(Consigne)
Relevez, dans le texte sur les repas de plein-air, toutes les formules où la personne qui écrit rappelle avoir déjà abordé un point auparavant.

(Extrait du document)
Repas de plein-air

Je l’ai déjà avoué plus haut: depuis que mon âge me rappelle de plus en plus impérativement que je n’ai plus ni mes muscles ni mes articulations de vingt ans, j’ai de temps à autre recours aux facilités d’un repas pris dans un restaurant.

Pourtant j’ai conservé dans ma tête et dans mon cœur une bien jolie série de repas pris en plein-air.

Et c’est bien vrai que ces haltes constituent une suite de moments mémorables où le plaisir de reprendre des forces se marie avec celui de la découverte d’images de paysages que bien peu de restaurants pourraient offrir en comparaison…

Je ne vais pas me priver du plaisir d’évoquer quelques souvenirs de ces agapes champêtres.

Si j’ai parlé de la beauté des sites qui, le plus souvent, ont servi de cadre à ces repas, je ne choisirai cependant pas d’évoquer uniquement ces arrêts sur le plan de l’esthétique de leurs toiles de fond. Leurs ambiances générales, gastronomiques ou autres, peuvent en effet mériter d’être évoquées.

Je l’ai dit déjà, dans nos repas de plein-air les plus anciens, il était de règle de se nourrir sans avoir recours à des conserves ou des charcuteries hâtivement sorties des sacs.

(Données fournies)
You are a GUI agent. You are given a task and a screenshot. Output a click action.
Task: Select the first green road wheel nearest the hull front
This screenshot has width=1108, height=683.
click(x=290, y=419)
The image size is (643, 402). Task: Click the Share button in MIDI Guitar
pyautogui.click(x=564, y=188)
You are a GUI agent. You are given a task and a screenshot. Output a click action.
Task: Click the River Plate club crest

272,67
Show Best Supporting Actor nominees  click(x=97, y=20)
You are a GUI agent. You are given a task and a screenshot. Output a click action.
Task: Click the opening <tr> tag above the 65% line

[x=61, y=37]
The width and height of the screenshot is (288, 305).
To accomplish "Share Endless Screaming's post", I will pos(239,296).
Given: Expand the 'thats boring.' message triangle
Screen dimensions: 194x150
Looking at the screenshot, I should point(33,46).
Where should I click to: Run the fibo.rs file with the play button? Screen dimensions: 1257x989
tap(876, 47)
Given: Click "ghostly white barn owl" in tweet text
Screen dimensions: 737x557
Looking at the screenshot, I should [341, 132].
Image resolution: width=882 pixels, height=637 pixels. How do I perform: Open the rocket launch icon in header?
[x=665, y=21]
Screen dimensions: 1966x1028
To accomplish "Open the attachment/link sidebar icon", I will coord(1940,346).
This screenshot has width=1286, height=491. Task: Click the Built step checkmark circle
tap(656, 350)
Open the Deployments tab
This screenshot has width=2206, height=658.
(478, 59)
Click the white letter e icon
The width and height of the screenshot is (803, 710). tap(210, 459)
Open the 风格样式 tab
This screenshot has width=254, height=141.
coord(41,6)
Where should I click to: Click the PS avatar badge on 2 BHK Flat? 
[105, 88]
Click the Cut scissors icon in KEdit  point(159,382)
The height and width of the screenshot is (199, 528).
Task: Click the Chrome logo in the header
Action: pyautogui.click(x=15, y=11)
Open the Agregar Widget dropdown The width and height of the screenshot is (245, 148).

(Tâche réalisée)
- « Je l’ai déjà avoué plus haut »
- « Si j’ai parlé de la beauté des sites »
- « Je l’ai dit déjà »